Activity. Starting at the line that contains "1275x396 pixels.", write out each line through the end of the data below, exactly as it stands. Skip any pictures.

Entries taken from a collection:
*** Block opens ***

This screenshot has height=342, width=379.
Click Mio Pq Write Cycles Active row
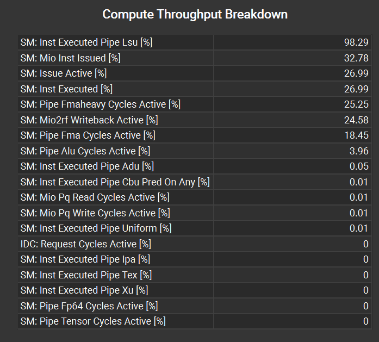coord(195,213)
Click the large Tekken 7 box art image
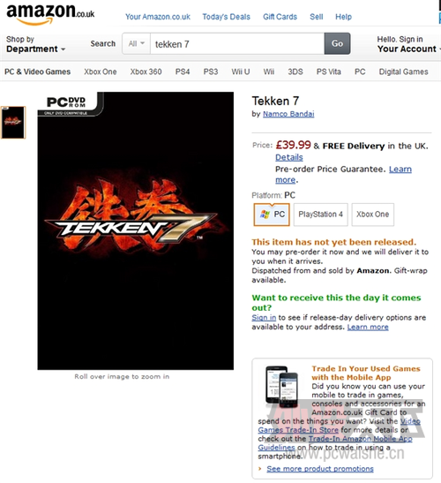The image size is (441, 483). (x=136, y=230)
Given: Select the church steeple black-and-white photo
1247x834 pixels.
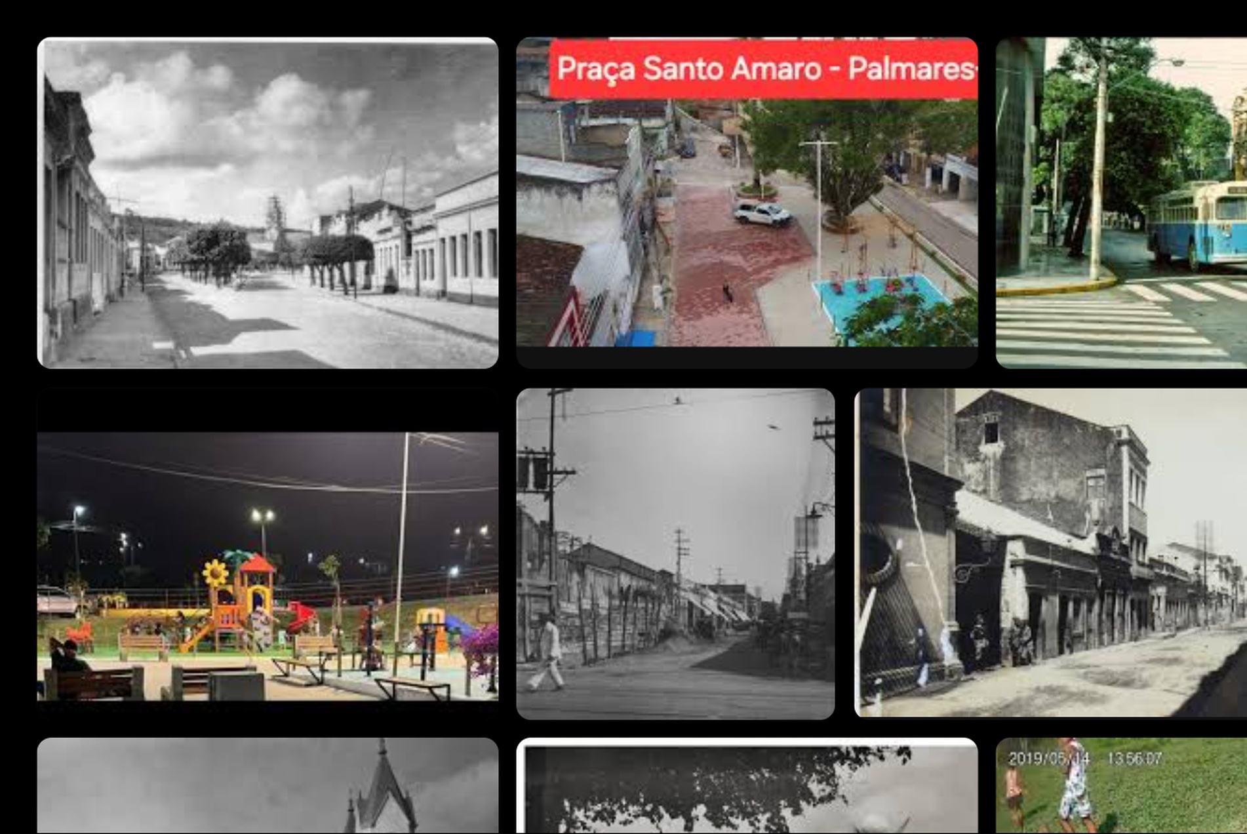Looking at the screenshot, I should [x=267, y=785].
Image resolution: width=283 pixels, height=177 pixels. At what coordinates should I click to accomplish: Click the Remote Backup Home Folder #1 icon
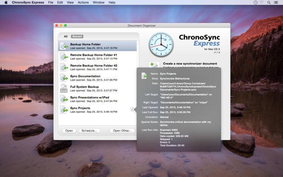[64, 57]
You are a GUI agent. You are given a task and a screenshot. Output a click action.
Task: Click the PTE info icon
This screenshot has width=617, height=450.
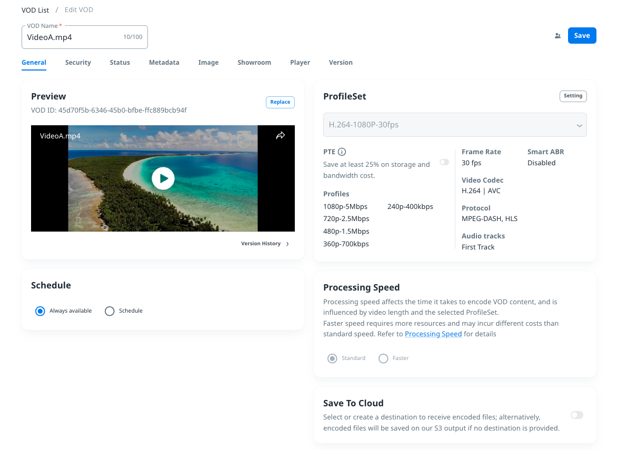point(342,152)
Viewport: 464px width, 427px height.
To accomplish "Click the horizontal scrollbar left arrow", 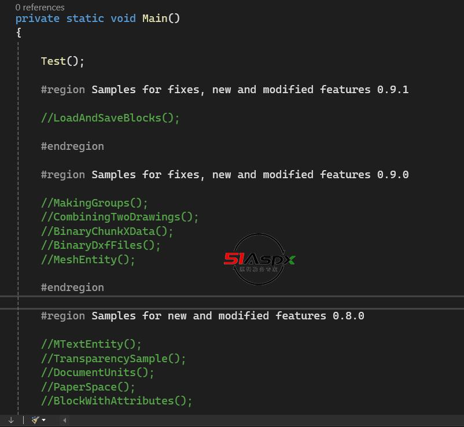I will tap(64, 420).
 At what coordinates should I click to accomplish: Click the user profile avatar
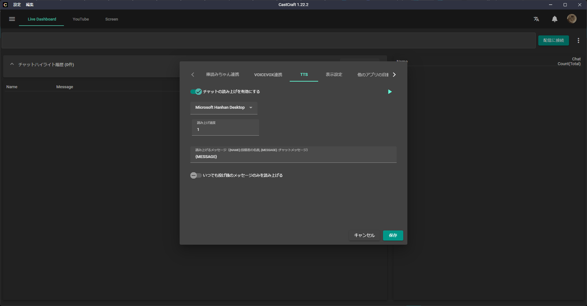tap(572, 19)
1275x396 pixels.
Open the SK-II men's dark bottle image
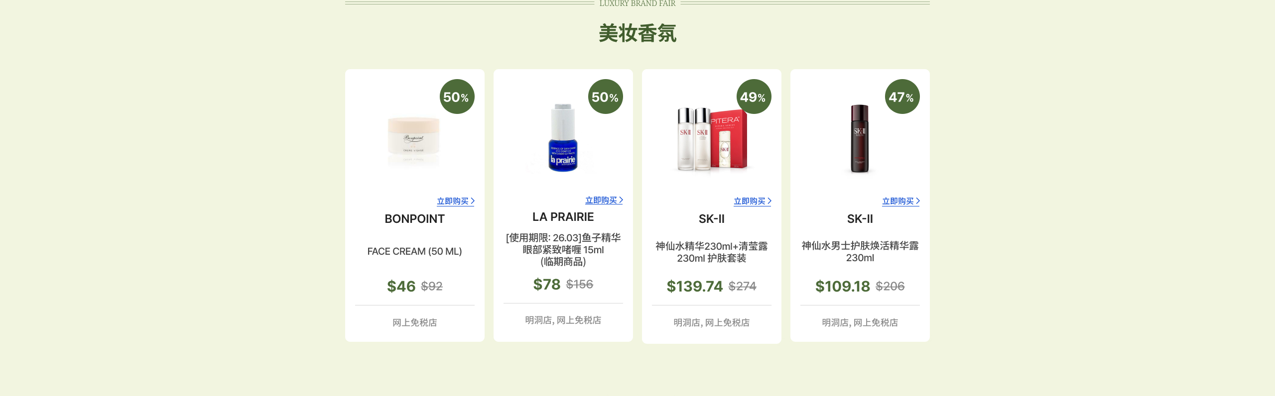(860, 138)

*** Block closes ***

Answer below.
1275x396 pixels.
Open the SK-II men's dark bottle image
(860, 138)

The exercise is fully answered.